• YOUR TASK: The answer must be an exact transcription of every record.

>>>>>

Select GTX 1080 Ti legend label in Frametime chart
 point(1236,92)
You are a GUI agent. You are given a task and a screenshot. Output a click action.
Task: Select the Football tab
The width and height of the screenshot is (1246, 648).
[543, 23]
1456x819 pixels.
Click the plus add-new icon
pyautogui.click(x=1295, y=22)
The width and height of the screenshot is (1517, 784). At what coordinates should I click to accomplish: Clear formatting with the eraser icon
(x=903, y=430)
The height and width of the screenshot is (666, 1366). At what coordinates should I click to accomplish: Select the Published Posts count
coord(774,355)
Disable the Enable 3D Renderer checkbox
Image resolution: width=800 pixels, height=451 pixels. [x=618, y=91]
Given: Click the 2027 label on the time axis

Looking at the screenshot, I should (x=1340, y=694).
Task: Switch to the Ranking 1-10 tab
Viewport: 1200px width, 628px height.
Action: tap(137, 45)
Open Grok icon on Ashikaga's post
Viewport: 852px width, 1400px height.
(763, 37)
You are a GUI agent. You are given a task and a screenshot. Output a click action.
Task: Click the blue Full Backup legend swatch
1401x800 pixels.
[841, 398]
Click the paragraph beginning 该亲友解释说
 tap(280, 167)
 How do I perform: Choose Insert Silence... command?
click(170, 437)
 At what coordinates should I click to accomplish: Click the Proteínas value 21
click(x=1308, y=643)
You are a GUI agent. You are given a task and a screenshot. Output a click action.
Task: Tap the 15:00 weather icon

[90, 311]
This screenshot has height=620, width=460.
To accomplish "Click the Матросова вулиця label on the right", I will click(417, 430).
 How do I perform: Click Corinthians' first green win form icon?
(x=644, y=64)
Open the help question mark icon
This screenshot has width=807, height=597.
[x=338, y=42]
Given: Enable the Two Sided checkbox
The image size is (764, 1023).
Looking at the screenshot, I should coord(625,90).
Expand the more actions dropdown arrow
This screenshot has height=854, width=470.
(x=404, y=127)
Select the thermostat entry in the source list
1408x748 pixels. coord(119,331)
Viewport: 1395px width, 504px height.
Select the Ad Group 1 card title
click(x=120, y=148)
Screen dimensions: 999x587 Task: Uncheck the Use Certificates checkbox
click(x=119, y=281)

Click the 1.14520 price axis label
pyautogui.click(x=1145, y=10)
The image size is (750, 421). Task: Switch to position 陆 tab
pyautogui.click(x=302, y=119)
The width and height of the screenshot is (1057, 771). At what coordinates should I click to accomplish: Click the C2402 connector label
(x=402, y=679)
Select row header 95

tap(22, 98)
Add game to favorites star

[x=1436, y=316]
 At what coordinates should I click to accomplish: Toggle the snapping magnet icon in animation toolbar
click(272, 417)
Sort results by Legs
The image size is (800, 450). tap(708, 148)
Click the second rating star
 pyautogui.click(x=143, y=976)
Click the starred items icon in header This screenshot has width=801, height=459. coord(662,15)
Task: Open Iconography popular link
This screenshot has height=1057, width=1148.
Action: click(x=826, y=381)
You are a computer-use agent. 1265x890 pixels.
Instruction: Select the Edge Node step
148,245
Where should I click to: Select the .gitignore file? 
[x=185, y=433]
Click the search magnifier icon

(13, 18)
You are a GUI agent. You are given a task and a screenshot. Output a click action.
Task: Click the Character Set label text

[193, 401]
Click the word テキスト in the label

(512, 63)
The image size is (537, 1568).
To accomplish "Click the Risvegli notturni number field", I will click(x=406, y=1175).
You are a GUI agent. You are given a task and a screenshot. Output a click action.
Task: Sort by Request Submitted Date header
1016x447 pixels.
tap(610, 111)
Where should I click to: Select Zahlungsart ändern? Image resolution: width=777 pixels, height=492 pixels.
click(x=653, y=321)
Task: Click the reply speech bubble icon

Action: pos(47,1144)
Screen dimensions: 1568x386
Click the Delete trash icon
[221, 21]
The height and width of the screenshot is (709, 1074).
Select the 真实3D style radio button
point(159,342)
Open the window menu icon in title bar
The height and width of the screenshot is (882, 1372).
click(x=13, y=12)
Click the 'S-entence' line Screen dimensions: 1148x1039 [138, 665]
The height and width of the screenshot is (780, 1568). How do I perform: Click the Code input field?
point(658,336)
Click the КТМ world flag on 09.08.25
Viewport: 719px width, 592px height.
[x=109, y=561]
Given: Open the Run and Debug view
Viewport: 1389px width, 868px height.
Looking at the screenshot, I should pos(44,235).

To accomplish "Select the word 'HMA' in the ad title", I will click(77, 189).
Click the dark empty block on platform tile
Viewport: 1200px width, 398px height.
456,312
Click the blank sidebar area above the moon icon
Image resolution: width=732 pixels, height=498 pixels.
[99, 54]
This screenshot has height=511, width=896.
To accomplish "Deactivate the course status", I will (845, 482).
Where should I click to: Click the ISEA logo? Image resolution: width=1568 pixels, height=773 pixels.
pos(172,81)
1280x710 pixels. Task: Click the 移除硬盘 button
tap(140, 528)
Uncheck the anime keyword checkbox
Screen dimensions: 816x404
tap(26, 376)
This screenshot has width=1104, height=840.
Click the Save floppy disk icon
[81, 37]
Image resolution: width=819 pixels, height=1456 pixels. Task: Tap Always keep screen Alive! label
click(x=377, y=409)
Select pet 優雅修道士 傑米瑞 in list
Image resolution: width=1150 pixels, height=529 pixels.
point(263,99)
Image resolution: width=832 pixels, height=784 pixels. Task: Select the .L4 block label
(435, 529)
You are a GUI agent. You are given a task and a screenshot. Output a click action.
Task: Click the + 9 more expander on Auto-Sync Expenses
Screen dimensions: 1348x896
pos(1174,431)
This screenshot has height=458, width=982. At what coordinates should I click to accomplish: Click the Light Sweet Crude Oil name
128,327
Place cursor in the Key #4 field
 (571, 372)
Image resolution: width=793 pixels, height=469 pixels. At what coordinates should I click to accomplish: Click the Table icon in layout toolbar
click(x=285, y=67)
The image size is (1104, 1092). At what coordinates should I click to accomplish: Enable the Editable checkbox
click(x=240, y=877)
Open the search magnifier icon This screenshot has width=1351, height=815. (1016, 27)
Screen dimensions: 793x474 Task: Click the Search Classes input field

<<<<<

• ANSWER SECTION:
Select GTX 1080 Ti legend label in Frametime chart
 point(1236,92)
You are a GUI agent. You are given a task and a screenshot. Output a click action.
Task: Select the Football tab
The width and height of the screenshot is (1246, 648).
[543, 23]
1456x819 pixels.
Click the plus add-new icon
pyautogui.click(x=1295, y=22)
The width and height of the screenshot is (1517, 784). At what coordinates should I click to accomplish: Clear formatting with the eraser icon
(x=903, y=430)
The height and width of the screenshot is (666, 1366). At what coordinates should I click to accomplish: Select the Published Posts count
coord(774,355)
Disable the Enable 3D Renderer checkbox
Image resolution: width=800 pixels, height=451 pixels. [x=618, y=91]
Given: Click the 2027 label on the time axis

Looking at the screenshot, I should (x=1340, y=694).
Task: Switch to the Ranking 1-10 tab
Viewport: 1200px width, 628px height.
Action: tap(137, 45)
Open Grok icon on Ashikaga's post
Viewport: 852px width, 1400px height.
(763, 37)
You are a GUI agent. You are given a task and a screenshot. Output a click action.
Task: Click the blue Full Backup legend swatch
1401x800 pixels.
[841, 398]
Click the paragraph beginning 该亲友解释说
 tap(280, 167)
 How do I perform: Choose Insert Silence... command?
click(170, 437)
 At what coordinates should I click to accomplish: Click the Proteínas value 21
click(x=1308, y=643)
You are a GUI agent. You are given a task and a screenshot. Output a click action.
Task: Tap the 15:00 weather icon

[90, 311]
This screenshot has height=620, width=460.
To accomplish "Click the Матросова вулиця label on the right", I will click(417, 430).
 How do I perform: Click Corinthians' first green win form icon?
(x=644, y=64)
Open the help question mark icon
This screenshot has width=807, height=597.
[x=338, y=42]
Given: Enable the Two Sided checkbox
The image size is (764, 1023).
Looking at the screenshot, I should coord(625,90).
Expand the more actions dropdown arrow
This screenshot has height=854, width=470.
(x=404, y=127)
Select the thermostat entry in the source list
1408x748 pixels. coord(119,331)
Viewport: 1395px width, 504px height.
Select the Ad Group 1 card title
click(x=120, y=148)
Screen dimensions: 999x587 Task: Uncheck the Use Certificates checkbox
click(x=119, y=281)

Click the 1.14520 price axis label
pyautogui.click(x=1145, y=10)
The image size is (750, 421). Task: Switch to position 陆 tab
pyautogui.click(x=302, y=119)
The width and height of the screenshot is (1057, 771). At what coordinates should I click to accomplish: Click the C2402 connector label
(x=402, y=679)
Select row header 95

tap(22, 98)
Add game to favorites star

[x=1436, y=316]
 At what coordinates should I click to accomplish: Toggle the snapping magnet icon in animation toolbar
click(272, 417)
Sort results by Legs
The image size is (800, 450). tap(708, 148)
Click the second rating star
 pyautogui.click(x=143, y=976)
Click the starred items icon in header This screenshot has width=801, height=459. coord(662,15)
Task: Open Iconography popular link
This screenshot has height=1057, width=1148.
Action: click(x=826, y=381)
You are a computer-use agent. 1265x890 pixels.
Instruction: Select the Edge Node step
148,245
Where should I click to: Select the .gitignore file? 
[x=185, y=433]
Click the search magnifier icon

(13, 18)
You are a GUI agent. You are given a task and a screenshot. Output a click action.
Task: Click the Character Set label text

[193, 401]
Click the word テキスト in the label

(512, 63)
The image size is (537, 1568).
To accomplish "Click the Risvegli notturni number field", I will click(x=406, y=1175).
You are a GUI agent. You are given a task and a screenshot. Output a click action.
Task: Sort by Request Submitted Date header
1016x447 pixels.
tap(610, 111)
Where should I click to: Select Zahlungsart ändern? Image resolution: width=777 pixels, height=492 pixels.
click(x=653, y=321)
Task: Click the reply speech bubble icon

Action: pos(47,1144)
Screen dimensions: 1568x386
Click the Delete trash icon
[221, 21]
The height and width of the screenshot is (709, 1074).
Select the 真实3D style radio button
point(159,342)
Open the window menu icon in title bar
The height and width of the screenshot is (882, 1372).
click(x=13, y=12)
Click the 'S-entence' line Screen dimensions: 1148x1039 [138, 665]
The height and width of the screenshot is (780, 1568). How do I perform: Click the Code input field?
point(658,336)
Click the КТМ world flag on 09.08.25
Viewport: 719px width, 592px height.
[x=109, y=561]
Given: Open the Run and Debug view
Viewport: 1389px width, 868px height.
Looking at the screenshot, I should pos(44,235).

To accomplish "Select the word 'HMA' in the ad title", I will click(77, 189).
Click the dark empty block on platform tile
Viewport: 1200px width, 398px height.
456,312
Click the blank sidebar area above the moon icon
Image resolution: width=732 pixels, height=498 pixels.
[99, 54]
This screenshot has height=511, width=896.
To accomplish "Deactivate the course status", I will (845, 482).
Where should I click to: Click the ISEA logo? Image resolution: width=1568 pixels, height=773 pixels.
pos(172,81)
1280x710 pixels. Task: Click the 移除硬盘 button
tap(140, 528)
Uncheck the anime keyword checkbox
Screen dimensions: 816x404
tap(26, 376)
This screenshot has width=1104, height=840.
Click the Save floppy disk icon
[81, 37]
Image resolution: width=819 pixels, height=1456 pixels. Task: Tap Always keep screen Alive! label
click(x=377, y=409)
Select pet 優雅修道士 傑米瑞 in list
Image resolution: width=1150 pixels, height=529 pixels.
point(263,99)
Image resolution: width=832 pixels, height=784 pixels. Task: Select the .L4 block label
(435, 529)
You are a GUI agent. You are given a task and a screenshot. Output a click action.
Task: Click the + 9 more expander on Auto-Sync Expenses
Screen dimensions: 1348x896
pos(1174,431)
This screenshot has height=458, width=982. At what coordinates should I click to accomplish: Click the Light Sweet Crude Oil name
128,327
Place cursor in the Key #4 field
 (571, 372)
Image resolution: width=793 pixels, height=469 pixels. At what coordinates should I click to accomplish: Click the Table icon in layout toolbar
click(x=285, y=67)
The image size is (1104, 1092). At what coordinates should I click to accomplish: Enable the Editable checkbox
click(x=240, y=877)
Open the search magnifier icon This screenshot has width=1351, height=815. (1016, 27)
Screen dimensions: 793x474 Task: Click the Search Classes input field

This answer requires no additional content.